Rien à dire de négatif sur la performance du premier étage « LLPM » (Lower Liquid Propulsion Module) et de ses 2 moteurs auxiliaires « ESR » (Equiped Solid Rocket) latéraux. Tout a été « nominal », comme on dit. Sur le plan technologique ce ne sont pas des éléments révolutionnaires puisque le LLPM est dérivé du premier étage « EPC » (Etage Principal Cryogénique) de l’Ariane-5, avec un moteur Vulcain 2.1 (version améliorée du « 2 ») brûlant de l’hydrogène dans de l’oxygène. De même pour les ESR qui sont des propulseurs « P120 » qui ont déjà été testés pour les lanceurs « légers » de l’ESA, les VEGA-C (Vettore Europeo di Generazione Avanzata). Ces derniers utilisent des ergols solides avec un squelette PBHT (polybutadiène hydroxytéléchélique) complété aux deux extrémités par un groupe fonctionnel hydroxyle (-OH)….pas très « propre » (réflexion personnelle, non négligeable dans la période « écolo » que nous vivons). Les ESR comportent évidemment un potentiel d’économie d’échelle avec les VEGA. Autre avantage, commercial, innovant c’est la possibilité d’adjoindre 2 ou 4 ESR au LLPM en fonction des charges et des orbites à atteindre.

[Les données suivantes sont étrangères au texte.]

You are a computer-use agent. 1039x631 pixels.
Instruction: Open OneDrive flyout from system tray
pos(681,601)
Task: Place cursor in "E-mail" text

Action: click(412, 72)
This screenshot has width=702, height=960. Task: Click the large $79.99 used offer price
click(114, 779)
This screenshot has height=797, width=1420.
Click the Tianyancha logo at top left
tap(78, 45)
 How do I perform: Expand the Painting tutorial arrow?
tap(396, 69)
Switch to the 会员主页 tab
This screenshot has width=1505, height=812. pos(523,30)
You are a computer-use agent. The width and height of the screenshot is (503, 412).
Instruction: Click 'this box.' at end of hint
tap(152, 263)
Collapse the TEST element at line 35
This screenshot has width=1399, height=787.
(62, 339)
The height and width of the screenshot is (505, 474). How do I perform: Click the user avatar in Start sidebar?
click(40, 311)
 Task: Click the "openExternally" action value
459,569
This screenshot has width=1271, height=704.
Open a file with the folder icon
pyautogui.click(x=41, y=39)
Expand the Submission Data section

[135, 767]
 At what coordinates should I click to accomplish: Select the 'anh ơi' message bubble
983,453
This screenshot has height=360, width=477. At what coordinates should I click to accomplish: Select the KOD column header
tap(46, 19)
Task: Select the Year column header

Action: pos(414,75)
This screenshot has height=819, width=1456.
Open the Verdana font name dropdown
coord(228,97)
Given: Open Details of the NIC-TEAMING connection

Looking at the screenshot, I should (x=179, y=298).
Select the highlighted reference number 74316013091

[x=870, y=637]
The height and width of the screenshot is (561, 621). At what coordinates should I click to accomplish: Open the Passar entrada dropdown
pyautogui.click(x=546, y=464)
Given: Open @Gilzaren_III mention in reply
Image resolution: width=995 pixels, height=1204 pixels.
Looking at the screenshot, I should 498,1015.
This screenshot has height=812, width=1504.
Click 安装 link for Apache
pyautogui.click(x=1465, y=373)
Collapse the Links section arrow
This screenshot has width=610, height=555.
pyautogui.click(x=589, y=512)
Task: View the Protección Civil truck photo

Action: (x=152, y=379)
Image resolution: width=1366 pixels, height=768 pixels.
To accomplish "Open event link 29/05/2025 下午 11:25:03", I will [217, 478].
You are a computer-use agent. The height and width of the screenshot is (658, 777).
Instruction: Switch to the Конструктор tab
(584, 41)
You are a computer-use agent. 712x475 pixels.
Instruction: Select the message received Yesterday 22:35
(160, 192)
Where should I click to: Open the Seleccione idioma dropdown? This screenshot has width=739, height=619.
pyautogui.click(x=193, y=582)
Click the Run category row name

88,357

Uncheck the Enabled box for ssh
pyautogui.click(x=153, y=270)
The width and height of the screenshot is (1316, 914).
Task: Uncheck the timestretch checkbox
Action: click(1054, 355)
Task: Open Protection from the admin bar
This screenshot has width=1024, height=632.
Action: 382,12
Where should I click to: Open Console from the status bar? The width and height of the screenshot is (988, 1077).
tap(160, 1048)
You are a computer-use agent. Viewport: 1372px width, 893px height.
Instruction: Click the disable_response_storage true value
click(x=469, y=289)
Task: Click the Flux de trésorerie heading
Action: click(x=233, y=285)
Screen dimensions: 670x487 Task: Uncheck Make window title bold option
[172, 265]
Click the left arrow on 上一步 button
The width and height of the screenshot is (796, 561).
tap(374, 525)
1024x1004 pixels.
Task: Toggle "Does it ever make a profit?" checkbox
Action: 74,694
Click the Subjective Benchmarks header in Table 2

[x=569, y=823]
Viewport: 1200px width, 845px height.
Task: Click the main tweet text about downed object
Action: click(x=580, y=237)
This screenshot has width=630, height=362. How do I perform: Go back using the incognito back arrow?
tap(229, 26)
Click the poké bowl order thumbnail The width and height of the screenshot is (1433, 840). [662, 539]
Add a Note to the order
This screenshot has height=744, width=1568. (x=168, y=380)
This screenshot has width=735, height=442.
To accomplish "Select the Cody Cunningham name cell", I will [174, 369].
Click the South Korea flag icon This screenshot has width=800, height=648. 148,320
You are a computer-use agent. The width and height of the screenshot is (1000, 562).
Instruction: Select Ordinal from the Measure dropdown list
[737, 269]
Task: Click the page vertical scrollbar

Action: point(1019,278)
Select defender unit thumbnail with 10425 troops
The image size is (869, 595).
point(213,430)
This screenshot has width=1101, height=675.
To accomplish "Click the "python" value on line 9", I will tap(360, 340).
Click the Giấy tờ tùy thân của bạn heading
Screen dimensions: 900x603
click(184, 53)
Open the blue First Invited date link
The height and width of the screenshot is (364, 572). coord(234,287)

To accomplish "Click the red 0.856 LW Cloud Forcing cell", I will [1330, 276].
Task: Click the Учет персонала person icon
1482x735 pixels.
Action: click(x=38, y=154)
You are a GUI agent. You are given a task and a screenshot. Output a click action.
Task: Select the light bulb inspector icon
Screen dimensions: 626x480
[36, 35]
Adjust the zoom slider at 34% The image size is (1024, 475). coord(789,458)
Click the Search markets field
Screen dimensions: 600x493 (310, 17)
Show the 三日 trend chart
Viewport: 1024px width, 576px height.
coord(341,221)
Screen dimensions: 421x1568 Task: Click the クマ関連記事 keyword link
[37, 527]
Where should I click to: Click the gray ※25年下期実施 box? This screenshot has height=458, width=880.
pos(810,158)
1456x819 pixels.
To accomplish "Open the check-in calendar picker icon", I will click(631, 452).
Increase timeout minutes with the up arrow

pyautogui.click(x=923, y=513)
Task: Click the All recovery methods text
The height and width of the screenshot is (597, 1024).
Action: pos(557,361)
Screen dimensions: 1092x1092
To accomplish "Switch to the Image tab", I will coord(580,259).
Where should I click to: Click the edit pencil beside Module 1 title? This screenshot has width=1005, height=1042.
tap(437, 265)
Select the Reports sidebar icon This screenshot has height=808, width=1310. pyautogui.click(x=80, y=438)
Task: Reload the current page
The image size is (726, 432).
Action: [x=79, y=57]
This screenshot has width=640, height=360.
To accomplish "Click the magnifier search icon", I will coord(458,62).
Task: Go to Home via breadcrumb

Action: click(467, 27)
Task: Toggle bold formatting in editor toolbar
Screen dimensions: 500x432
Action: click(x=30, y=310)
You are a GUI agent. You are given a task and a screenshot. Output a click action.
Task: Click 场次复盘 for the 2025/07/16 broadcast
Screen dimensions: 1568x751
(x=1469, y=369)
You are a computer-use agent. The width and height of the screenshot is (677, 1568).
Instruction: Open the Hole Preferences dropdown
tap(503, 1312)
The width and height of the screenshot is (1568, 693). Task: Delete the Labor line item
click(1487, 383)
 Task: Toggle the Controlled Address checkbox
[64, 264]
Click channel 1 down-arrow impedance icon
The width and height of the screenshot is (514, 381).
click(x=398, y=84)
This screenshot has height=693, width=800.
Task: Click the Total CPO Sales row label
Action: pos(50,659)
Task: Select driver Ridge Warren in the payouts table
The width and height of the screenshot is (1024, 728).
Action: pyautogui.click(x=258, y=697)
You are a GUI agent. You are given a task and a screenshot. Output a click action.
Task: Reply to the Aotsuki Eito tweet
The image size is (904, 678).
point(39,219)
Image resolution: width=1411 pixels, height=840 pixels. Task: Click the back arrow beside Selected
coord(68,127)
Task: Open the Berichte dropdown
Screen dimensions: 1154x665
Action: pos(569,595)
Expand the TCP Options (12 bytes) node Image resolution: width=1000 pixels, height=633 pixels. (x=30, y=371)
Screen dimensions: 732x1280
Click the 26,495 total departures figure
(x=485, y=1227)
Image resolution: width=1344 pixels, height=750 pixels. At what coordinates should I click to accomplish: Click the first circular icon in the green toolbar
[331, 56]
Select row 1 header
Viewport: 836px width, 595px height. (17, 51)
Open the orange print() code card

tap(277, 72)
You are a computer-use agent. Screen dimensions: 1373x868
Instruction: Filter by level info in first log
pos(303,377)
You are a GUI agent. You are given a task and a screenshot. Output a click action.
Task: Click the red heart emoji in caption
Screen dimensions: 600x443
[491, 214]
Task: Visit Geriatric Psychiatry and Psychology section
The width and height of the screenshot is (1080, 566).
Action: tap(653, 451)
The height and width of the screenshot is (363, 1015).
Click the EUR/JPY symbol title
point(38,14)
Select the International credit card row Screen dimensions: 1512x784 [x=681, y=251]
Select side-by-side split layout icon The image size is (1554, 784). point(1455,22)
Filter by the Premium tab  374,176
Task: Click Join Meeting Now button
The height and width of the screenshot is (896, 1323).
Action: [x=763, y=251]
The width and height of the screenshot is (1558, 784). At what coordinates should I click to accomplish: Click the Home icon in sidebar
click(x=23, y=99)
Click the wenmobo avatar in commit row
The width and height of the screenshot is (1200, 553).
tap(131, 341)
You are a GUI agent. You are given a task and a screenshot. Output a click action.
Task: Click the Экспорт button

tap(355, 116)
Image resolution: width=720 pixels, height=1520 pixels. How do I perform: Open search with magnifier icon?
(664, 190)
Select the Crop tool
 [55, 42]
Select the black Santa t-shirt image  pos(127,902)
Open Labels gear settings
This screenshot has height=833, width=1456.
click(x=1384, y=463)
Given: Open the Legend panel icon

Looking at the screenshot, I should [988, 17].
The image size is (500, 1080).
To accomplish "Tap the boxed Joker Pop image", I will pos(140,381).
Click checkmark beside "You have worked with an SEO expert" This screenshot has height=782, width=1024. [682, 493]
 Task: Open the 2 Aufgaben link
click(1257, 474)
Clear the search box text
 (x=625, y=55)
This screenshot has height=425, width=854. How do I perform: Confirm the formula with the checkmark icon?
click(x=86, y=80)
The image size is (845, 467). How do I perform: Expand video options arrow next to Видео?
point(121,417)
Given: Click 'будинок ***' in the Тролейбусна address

Le second étage « ULPM » (Upper Liquid Propulsion module) est le plus novateur mais il a, lui, montré une petite défaillance. Il est composé (outre les réservoirs !) d’un moteur Vinci, dont c’était le premier vol et d’un moteur auxiliaire APU qui joue un rôle très important. Vinci brûle, comme le Vulcain, de l’hydrogène dans de l’oxygène. La particularité du système, grâce à l’APU est la possibilité d’éteindre et d’allumer le Vinci en vol. Ce rallumage (jusqu’à trois fois) était impossible pour Ariane 5 et il permet évidemment de moduler la poussée donc l’altitude en fonction de la masse transportée et de l’orbite désirée, donc de desservir plusieurs orbites avec des charges différentes. Pour ce faire l’APU prélève une petite quantité d’oxygène d’une part, d’hydrogène d’autre part dans chacun des réservoirs. Il met ces « quantités » sous pression et les réinjecte à l’état gazeux dans chacun des réservoirs ce qui provoque une éjection d’ergols liquides des réservoirs vers le Vinci. La défaillance vient de ce que le dispositif complet n’a fonctionné que deux fois et non trois (pour une raison encore indéterminée). Le résultat est que la fusée est très doucement redescendue de son l’altitude de 604 km où elle s’était stabilisée (il n’était de toute façon pas prévu qu’elle monte plus haut) avant d’être « passivée » (vidée de ses ergols résiduels) parce qu’elle ne répondait plus correctement aux commandes envoyées. La vitesse de satellisation (7,5 km/s) avait été atteinte mais ce n’était pas l’objet principal du test.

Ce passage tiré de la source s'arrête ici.